L'idée étant que le Patrimoine devienne facteur de développement dans les zones rurales ou d'ailleurs et pas uniquement en France. Ce projet pour le parc du Vercors étant terminé, nous avons pensé, ceci au début des années 1990 à un projet sur le pastoralisme. Le pastoralisme n'avait jamais été traité dans le même esprit, c'est à dire en essayant d'utiliser le patrimoine pastoral très fort dans la Drôme et le Vercors et ce depuis des temps très anciens qui remonte à l'antiquité et même à la préhistoire, puisque nous avons des traces de ces pasteurs dans les pâturages d'altitude.

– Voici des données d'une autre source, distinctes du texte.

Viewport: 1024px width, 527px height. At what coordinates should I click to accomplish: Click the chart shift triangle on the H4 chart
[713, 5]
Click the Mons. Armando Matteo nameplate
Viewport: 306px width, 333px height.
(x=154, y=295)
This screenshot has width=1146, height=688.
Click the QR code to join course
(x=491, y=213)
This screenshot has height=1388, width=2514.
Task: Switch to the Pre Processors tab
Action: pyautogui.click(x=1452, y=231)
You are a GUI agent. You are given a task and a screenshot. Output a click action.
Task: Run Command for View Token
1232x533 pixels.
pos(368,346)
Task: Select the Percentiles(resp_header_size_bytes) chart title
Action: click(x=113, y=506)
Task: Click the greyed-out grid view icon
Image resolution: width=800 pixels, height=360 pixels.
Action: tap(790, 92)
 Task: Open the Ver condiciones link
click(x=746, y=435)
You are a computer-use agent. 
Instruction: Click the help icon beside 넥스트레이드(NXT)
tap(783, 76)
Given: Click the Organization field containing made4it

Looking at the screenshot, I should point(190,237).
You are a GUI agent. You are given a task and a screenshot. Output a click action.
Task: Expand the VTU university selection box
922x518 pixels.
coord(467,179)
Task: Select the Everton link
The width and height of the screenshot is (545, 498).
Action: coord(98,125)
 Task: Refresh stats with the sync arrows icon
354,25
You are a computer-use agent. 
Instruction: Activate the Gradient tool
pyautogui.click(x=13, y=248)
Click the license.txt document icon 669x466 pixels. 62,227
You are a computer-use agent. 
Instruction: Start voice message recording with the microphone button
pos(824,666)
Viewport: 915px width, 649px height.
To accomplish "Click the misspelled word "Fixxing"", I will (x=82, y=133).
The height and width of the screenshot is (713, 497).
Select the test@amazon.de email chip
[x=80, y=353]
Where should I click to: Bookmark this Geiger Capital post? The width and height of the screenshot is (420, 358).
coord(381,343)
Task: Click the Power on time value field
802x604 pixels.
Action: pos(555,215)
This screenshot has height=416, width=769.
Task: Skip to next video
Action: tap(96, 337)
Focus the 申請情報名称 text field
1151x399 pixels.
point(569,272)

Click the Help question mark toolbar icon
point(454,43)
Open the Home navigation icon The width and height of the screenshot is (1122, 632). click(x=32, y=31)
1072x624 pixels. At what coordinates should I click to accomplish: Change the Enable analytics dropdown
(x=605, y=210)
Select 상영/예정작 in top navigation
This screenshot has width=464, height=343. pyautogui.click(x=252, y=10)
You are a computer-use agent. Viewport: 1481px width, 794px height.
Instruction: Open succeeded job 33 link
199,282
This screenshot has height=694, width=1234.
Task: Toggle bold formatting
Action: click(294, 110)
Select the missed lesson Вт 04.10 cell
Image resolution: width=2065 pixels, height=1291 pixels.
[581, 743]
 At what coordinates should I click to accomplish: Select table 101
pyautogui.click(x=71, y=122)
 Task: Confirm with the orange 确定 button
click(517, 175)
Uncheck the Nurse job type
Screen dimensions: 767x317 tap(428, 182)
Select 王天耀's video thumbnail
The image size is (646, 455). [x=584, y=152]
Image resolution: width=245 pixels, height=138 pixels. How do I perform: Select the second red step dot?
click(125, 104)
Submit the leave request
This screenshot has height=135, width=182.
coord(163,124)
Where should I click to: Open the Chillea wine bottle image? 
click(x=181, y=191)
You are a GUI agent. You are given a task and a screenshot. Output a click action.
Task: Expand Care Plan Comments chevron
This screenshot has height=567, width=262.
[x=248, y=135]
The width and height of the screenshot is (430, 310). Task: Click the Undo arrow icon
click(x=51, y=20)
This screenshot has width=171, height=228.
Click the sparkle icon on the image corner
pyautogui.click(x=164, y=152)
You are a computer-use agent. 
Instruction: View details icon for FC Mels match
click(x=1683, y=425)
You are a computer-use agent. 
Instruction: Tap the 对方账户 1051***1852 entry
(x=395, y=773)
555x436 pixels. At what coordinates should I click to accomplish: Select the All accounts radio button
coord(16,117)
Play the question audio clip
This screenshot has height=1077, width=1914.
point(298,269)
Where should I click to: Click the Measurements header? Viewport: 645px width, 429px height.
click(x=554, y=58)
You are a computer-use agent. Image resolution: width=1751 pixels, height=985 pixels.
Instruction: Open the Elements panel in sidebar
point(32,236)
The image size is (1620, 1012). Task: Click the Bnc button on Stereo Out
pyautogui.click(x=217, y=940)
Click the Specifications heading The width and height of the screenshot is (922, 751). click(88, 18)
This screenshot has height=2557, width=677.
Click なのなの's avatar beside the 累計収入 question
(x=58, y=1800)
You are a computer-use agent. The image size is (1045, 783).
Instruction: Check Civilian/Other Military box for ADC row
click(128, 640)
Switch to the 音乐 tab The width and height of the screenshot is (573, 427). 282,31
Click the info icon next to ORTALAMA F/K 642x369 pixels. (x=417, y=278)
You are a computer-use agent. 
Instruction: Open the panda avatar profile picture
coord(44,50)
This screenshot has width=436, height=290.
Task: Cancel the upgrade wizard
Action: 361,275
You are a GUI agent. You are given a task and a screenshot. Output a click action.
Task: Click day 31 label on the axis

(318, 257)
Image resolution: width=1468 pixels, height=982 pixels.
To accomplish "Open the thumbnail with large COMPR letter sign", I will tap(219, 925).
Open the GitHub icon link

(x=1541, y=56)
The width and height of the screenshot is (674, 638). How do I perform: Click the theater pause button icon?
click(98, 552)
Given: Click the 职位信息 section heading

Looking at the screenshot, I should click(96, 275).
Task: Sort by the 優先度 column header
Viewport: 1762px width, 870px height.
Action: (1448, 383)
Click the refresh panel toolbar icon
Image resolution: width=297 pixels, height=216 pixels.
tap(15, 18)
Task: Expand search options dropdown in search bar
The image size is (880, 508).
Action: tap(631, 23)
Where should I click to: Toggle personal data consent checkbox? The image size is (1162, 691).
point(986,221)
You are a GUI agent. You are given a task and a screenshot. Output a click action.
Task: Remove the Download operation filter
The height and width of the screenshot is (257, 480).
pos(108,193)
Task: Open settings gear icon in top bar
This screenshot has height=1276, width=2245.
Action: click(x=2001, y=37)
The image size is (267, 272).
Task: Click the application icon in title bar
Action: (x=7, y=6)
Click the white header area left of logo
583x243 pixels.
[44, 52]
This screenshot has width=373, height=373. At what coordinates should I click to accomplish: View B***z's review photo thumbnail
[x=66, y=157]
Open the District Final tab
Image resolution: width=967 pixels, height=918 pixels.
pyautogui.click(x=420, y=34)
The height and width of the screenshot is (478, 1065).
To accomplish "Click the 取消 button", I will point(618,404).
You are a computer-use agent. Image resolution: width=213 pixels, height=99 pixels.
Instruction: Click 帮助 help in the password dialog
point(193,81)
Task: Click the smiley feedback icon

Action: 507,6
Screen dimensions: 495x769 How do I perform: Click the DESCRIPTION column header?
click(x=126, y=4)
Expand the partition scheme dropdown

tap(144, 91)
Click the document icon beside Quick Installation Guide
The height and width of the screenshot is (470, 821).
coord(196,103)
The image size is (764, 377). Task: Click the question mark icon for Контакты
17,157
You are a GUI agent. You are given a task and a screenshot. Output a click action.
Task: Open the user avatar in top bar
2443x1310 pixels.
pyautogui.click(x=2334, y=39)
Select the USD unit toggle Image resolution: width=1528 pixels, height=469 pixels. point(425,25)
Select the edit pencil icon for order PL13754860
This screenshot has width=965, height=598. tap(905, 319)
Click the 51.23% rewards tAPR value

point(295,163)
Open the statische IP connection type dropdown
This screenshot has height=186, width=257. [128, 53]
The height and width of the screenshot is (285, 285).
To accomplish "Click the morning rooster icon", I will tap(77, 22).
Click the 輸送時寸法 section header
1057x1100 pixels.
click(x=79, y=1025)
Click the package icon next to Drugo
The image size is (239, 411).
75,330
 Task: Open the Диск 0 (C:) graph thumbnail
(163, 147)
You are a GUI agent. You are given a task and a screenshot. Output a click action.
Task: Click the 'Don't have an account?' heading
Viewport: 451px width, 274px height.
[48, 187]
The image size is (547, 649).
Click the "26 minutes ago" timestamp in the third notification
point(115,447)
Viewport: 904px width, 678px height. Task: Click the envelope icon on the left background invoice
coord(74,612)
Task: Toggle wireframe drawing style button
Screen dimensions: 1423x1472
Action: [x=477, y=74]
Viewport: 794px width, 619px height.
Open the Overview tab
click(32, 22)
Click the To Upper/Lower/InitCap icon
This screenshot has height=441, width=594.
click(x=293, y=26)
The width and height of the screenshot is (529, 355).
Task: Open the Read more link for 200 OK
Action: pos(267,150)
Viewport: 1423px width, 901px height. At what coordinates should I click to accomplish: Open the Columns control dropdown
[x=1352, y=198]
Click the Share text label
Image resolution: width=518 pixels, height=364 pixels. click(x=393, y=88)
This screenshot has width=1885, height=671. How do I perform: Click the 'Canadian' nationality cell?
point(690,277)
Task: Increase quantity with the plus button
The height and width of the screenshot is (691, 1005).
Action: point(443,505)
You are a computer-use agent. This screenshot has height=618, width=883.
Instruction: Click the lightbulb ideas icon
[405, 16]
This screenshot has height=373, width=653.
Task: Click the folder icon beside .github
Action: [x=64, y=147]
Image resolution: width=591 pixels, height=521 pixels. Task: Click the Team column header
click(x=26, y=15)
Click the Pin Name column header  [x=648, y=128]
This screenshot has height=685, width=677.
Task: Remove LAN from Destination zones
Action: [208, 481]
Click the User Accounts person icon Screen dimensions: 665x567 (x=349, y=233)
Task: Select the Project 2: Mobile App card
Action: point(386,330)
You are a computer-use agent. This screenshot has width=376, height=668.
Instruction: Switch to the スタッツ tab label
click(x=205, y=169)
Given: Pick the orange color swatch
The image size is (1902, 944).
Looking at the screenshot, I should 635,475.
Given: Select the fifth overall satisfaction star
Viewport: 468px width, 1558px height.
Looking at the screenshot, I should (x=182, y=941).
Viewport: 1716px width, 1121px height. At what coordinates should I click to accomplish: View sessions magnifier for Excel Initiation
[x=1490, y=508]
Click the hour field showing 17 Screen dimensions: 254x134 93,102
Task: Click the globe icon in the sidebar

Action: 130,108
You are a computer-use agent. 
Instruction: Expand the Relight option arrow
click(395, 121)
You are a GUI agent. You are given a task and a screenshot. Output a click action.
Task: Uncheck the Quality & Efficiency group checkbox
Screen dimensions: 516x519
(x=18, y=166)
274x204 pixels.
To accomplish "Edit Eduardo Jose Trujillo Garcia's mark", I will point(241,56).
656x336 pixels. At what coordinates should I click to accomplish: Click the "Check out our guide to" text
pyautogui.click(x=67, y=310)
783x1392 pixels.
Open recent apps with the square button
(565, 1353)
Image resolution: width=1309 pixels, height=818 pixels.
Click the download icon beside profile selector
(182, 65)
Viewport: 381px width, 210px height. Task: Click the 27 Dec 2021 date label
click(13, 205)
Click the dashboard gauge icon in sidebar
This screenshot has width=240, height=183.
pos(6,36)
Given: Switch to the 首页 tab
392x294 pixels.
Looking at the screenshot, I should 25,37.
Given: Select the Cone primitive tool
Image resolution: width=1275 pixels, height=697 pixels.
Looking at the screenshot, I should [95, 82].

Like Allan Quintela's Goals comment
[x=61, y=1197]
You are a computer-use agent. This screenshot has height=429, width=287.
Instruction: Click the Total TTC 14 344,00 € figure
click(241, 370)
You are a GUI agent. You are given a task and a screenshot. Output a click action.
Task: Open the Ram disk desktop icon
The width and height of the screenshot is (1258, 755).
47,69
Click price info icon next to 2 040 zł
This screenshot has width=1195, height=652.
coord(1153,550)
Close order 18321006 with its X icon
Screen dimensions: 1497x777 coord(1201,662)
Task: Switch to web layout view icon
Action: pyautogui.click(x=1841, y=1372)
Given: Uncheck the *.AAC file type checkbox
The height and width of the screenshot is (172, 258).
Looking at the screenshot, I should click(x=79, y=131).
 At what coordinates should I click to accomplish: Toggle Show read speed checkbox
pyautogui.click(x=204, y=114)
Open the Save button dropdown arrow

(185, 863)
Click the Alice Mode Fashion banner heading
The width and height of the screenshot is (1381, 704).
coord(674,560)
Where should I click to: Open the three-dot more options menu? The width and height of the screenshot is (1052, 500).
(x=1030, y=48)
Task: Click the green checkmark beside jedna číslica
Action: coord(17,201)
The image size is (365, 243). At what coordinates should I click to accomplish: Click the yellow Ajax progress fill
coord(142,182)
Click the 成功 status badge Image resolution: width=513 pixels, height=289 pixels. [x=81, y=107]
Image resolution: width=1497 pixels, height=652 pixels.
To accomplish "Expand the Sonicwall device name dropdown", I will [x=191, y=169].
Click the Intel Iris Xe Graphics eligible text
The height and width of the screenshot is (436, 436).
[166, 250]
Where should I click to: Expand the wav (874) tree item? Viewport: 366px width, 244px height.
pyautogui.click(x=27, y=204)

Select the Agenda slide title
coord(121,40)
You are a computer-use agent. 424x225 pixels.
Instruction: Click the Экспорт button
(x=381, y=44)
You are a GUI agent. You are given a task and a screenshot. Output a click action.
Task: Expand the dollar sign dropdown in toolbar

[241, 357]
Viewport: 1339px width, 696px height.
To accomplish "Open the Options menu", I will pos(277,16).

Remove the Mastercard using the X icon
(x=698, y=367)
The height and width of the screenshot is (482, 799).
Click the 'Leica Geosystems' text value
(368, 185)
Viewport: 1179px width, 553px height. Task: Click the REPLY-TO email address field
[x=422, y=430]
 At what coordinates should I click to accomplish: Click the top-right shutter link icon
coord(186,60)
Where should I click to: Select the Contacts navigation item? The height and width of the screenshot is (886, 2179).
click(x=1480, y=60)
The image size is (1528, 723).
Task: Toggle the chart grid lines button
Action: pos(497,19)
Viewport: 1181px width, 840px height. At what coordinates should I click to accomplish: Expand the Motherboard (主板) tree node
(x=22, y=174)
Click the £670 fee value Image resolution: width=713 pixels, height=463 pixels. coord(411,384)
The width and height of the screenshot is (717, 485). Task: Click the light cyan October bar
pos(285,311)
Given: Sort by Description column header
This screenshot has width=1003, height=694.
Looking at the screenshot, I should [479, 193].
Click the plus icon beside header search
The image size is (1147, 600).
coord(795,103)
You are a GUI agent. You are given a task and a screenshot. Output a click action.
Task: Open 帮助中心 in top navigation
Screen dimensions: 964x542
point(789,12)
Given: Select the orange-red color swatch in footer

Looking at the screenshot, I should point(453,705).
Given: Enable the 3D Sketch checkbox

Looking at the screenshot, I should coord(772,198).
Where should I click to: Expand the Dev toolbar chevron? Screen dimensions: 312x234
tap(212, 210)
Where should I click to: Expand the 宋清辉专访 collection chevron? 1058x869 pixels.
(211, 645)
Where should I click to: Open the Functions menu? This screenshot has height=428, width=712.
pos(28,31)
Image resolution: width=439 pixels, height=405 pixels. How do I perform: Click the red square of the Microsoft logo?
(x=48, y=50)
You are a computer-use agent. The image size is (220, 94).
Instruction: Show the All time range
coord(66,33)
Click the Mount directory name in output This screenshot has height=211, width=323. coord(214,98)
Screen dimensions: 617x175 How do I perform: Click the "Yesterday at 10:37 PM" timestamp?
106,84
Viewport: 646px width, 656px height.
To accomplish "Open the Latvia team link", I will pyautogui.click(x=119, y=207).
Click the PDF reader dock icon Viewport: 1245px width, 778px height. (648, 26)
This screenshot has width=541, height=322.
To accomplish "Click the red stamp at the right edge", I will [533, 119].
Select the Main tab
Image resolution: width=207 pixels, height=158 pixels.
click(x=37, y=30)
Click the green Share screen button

Cette fête sur le pastoralisme associe d'abord les professionnels, mais aussi d'autres opérateurs comme des scientifiques et des opérateurs culturels, pour justement attirer le public autour de ce patrimoine pastoral.
Quelles sont les activités que recouvre ce patrimoine pastoral ?
André Pitte : Elles se résument en une profession qui depuis des temps mémoriaux transhume pour le cas qui nous intéresse, en Provence de la Crau (à côté d'Arles) jusque sur les pâturages du Vercors. Certains vont bien sûr jusqu'en Savoie.
Le Diois est un secteur de transhumance intense. A l'arrivée de l'été, autour du 20 juin, vous avez là encore quelques vingt-cinq mille bêtes qui montent sur les hauts plateaux du Vercors. Les anciens se souviennent d'avoir vu les bêtes passer dans les rues des villages. En cela, nous n'avons pas créé une fête sur un ex-nihilo, mais à partir d'une tradition très forte. Même si à l'époque il n'y avait pas vraiment de fête, les vieux invitaient les gamins à sortir sur le pas de la porte pour vivre cet événement. C'était l'annonce de l'été. Le troupeau redescendait à la fin de la belle saison et annonçait le retour des mauvais jours.
Comment peut-on construire une manifestation culturelle par rapport à cet héritage multi-séculaire tel que le patrimoine pastoral ?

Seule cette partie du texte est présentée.